**Task data**:
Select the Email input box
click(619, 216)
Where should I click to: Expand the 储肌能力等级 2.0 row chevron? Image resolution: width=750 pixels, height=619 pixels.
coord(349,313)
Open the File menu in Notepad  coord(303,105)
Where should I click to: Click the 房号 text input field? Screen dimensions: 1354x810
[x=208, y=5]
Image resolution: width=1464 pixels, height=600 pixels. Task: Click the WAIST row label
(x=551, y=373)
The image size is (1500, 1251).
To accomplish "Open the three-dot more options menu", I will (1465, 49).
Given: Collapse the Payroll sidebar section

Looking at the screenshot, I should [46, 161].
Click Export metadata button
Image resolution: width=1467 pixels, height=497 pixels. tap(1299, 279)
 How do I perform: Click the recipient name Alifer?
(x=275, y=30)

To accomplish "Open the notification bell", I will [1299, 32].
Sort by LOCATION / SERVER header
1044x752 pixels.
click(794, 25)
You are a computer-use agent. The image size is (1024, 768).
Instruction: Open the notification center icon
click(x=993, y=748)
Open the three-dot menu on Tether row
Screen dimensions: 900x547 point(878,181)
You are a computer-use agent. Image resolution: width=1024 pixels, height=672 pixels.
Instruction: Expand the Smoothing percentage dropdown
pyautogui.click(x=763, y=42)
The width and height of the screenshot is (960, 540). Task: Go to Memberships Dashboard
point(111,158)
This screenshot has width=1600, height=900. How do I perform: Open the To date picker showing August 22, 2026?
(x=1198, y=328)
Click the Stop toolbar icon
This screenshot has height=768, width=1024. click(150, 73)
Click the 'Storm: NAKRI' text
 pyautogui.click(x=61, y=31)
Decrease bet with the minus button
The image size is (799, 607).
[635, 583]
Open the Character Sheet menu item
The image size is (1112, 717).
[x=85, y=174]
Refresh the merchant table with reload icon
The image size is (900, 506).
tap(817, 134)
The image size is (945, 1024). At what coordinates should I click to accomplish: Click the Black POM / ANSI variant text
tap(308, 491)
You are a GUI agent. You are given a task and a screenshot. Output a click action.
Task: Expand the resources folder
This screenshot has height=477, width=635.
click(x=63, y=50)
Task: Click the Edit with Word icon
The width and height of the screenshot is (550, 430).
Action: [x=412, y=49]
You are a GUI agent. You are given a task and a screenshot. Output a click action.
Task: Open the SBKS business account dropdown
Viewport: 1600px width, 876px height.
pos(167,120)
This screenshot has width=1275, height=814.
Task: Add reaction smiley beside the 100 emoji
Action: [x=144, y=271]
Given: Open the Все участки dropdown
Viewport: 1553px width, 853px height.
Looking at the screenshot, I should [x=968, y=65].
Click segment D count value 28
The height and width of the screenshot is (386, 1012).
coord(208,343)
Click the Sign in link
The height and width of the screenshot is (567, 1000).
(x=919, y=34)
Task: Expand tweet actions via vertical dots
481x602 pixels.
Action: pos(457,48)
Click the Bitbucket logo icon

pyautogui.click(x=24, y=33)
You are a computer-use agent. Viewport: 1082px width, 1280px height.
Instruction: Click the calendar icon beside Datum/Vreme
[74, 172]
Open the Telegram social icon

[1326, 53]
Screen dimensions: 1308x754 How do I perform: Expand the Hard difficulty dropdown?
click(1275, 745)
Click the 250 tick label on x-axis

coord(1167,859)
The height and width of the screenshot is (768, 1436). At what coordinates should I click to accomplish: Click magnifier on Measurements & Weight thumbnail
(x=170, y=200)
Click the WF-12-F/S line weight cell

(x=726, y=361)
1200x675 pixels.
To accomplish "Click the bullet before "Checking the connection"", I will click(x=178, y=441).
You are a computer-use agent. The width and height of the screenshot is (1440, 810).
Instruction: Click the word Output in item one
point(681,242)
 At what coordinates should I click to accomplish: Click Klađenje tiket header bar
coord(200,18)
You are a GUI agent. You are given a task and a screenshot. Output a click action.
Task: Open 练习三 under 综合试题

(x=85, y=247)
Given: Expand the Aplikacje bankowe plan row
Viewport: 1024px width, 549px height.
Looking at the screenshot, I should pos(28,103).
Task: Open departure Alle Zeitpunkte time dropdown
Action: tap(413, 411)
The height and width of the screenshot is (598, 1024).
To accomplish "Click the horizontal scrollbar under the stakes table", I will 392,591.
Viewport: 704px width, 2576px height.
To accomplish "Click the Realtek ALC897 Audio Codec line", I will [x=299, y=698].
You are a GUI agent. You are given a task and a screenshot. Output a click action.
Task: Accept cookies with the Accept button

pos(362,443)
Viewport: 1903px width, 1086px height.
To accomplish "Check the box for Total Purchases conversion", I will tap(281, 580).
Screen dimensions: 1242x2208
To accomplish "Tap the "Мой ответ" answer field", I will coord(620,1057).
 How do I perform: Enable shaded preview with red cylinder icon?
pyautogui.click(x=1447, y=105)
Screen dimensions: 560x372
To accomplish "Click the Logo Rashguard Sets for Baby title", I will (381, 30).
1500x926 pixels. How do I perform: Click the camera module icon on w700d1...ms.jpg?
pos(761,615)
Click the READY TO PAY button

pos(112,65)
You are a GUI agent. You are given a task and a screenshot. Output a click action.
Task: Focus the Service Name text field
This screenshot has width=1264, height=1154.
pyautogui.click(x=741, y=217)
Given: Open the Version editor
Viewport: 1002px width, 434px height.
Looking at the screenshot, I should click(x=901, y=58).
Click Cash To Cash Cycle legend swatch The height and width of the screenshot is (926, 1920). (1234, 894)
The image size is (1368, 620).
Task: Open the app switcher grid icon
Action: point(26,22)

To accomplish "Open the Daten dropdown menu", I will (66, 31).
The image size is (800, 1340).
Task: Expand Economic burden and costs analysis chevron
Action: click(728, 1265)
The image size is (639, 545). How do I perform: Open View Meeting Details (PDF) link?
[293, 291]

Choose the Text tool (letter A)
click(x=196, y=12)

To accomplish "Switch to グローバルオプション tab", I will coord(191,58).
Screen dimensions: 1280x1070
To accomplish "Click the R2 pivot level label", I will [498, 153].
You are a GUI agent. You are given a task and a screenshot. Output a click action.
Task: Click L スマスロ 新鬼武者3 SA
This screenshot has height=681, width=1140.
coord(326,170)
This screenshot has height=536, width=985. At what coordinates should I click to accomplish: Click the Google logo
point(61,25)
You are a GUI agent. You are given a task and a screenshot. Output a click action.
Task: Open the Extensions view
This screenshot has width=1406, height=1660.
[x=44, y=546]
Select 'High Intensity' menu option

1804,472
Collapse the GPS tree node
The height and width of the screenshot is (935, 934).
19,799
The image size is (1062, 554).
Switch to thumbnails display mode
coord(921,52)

**What the exercise asks**:
Write out exactly the final stretch of the listing above, beginning at the line that contains "Choose the Text tool (letter A)" and ending at its last line, with nothing added.

**Task solution**:
Choose the Text tool (letter A)
click(x=196, y=12)

To accomplish "Switch to グローバルオプション tab", I will coord(191,58).
Screen dimensions: 1280x1070
To accomplish "Click the R2 pivot level label", I will [498, 153].
You are a GUI agent. You are given a task and a screenshot. Output a click action.
Task: Click L スマスロ 新鬼武者3 SA
This screenshot has height=681, width=1140.
coord(326,170)
This screenshot has height=536, width=985. At what coordinates should I click to accomplish: Click the Google logo
point(61,25)
You are a GUI agent. You are given a task and a screenshot. Output a click action.
Task: Open the Extensions view
This screenshot has width=1406, height=1660.
[x=44, y=546]
Select 'High Intensity' menu option

1804,472
Collapse the GPS tree node
The height and width of the screenshot is (935, 934).
19,799
The image size is (1062, 554).
Switch to thumbnails display mode
coord(921,52)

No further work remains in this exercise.